WHAT YOU HAVE TO DO => Find every line in the items below that contains the word "Describe" and copy each one out. Match case exactly.

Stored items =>
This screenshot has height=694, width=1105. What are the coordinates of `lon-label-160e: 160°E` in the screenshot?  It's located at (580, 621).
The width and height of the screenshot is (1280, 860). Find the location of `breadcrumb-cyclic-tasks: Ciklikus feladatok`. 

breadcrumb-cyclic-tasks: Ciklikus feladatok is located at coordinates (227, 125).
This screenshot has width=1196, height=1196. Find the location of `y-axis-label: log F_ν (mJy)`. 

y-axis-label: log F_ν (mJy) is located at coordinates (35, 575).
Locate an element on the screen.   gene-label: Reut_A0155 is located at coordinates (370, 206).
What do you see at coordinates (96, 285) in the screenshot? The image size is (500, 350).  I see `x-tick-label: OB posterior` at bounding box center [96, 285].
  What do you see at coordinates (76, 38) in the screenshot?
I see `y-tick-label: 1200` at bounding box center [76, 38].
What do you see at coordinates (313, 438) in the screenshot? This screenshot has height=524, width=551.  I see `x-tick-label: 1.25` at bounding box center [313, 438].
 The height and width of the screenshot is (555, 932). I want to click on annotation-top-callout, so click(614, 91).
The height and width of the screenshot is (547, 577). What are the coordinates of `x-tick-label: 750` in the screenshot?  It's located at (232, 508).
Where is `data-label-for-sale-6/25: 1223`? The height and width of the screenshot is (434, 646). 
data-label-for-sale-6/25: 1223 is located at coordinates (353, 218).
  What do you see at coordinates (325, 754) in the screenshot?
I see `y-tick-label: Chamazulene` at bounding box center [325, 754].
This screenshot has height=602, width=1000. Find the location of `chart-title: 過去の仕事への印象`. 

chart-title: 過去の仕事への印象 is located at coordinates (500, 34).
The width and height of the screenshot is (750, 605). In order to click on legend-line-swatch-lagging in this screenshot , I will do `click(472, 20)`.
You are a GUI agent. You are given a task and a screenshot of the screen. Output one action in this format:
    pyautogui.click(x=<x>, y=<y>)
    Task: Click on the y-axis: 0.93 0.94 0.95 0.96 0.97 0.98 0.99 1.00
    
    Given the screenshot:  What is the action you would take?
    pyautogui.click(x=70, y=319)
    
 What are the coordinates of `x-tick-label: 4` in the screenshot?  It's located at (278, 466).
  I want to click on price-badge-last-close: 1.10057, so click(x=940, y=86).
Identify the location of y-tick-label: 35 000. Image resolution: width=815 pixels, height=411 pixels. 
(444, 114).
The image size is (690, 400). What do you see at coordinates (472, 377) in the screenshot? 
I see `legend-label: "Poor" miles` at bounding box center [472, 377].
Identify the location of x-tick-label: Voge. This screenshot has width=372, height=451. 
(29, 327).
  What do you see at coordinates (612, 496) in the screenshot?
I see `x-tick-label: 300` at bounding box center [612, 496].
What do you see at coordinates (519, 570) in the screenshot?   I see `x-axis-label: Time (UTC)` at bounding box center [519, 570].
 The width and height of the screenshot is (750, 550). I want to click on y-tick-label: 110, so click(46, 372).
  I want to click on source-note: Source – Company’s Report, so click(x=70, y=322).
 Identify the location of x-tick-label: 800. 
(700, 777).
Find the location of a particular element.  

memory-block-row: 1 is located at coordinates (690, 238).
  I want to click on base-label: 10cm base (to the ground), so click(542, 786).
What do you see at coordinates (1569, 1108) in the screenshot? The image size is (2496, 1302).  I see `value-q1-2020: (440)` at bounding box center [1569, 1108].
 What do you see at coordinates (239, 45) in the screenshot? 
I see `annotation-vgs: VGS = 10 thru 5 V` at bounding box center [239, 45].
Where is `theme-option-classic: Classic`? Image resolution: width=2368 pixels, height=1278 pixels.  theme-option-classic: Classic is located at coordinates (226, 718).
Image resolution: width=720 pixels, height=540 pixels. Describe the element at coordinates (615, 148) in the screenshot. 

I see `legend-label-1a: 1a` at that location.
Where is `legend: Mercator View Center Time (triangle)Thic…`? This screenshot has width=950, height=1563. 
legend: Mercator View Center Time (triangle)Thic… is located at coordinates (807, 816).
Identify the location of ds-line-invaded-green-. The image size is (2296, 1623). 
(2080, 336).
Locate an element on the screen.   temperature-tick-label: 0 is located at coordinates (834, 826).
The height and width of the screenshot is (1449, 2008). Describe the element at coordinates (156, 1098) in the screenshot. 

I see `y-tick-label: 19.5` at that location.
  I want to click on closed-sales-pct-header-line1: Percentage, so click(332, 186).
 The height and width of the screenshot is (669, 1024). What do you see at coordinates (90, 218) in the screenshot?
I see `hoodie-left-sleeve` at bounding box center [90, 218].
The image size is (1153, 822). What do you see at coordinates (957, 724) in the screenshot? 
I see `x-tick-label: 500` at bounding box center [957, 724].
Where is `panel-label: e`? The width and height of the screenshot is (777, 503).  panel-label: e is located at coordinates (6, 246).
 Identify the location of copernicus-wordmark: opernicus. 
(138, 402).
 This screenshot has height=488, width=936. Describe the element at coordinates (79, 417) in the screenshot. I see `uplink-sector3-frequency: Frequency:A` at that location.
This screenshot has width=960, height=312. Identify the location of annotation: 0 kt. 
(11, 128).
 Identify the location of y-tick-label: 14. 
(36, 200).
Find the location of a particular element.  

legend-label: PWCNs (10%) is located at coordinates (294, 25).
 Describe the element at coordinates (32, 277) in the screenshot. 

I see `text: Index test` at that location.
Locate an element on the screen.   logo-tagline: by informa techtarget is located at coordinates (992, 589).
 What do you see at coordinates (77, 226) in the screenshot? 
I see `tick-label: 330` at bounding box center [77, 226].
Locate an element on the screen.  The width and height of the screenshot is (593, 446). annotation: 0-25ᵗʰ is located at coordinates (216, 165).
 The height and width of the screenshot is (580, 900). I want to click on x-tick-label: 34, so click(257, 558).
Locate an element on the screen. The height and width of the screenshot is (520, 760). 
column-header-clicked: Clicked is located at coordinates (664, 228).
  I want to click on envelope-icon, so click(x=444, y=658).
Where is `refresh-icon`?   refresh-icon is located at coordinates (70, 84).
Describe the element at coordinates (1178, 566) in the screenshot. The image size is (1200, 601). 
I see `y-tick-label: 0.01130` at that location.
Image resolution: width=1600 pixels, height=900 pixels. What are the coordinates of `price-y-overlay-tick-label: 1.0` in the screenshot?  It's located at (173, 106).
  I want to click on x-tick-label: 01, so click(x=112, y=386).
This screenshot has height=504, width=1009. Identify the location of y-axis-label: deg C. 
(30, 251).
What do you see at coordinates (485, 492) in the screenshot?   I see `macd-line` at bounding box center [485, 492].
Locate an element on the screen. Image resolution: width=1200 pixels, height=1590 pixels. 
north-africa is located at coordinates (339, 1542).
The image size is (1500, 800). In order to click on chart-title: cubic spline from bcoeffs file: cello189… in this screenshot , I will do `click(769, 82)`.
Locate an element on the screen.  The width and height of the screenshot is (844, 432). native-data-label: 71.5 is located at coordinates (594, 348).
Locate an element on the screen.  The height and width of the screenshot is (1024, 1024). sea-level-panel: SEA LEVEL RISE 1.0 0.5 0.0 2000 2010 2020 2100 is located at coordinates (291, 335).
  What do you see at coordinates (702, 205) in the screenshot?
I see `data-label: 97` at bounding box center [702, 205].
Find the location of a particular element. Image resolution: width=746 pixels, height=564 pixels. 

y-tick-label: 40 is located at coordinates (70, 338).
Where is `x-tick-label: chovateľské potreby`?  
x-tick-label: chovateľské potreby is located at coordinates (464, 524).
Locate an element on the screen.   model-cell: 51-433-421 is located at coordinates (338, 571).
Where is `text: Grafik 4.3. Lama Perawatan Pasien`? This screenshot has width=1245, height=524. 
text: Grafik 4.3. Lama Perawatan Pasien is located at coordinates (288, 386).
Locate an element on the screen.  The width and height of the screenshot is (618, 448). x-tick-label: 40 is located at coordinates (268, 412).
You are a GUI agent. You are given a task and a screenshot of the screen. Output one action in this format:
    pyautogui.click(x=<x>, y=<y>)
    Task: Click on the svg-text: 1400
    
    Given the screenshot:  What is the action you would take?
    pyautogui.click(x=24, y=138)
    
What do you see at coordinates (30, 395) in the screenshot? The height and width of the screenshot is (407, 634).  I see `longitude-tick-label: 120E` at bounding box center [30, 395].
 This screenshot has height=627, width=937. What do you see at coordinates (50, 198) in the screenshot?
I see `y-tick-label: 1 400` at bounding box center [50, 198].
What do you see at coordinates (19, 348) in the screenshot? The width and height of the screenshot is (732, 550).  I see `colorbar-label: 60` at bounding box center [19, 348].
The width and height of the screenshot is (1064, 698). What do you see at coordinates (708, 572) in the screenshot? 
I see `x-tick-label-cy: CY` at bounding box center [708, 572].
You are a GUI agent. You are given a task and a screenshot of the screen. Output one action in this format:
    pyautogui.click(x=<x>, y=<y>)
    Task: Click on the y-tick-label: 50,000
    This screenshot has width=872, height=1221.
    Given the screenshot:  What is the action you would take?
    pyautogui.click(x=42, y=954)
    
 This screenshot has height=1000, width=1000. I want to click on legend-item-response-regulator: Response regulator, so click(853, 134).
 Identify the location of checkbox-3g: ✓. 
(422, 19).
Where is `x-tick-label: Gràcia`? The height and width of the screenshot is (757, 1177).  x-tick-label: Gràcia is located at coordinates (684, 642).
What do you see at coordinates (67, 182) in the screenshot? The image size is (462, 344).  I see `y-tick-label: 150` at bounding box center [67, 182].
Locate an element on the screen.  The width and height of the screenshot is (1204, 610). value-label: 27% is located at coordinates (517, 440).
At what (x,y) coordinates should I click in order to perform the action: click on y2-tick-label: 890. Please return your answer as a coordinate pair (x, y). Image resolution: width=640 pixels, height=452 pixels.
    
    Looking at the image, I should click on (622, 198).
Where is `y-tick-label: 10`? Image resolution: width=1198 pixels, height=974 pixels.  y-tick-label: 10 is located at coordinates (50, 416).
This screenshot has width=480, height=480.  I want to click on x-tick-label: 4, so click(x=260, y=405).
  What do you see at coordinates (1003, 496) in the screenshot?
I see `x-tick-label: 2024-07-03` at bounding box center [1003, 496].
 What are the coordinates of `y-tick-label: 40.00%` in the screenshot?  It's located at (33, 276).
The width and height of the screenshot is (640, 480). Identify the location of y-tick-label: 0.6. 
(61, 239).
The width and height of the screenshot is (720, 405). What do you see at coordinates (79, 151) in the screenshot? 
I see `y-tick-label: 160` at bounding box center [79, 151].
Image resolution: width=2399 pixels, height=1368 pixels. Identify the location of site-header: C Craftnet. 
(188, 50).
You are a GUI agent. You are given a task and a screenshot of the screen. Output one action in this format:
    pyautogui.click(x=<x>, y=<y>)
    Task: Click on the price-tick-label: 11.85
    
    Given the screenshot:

WRITTEN REPLY =>
Image resolution: width=720 pixels, height=540 pixels. Describe the element at coordinates (615, 148) in the screenshot. 
The height and width of the screenshot is (1449, 2008). Describe the element at coordinates (156, 1098) in the screenshot. 
 This screenshot has height=488, width=936. Describe the element at coordinates (79, 417) in the screenshot. I see `uplink-sector3-frequency: Frequency:A` at that location.
 Describe the element at coordinates (32, 277) in the screenshot. 
Describe the element at coordinates (1178, 566) in the screenshot. The image size is (1200, 601). 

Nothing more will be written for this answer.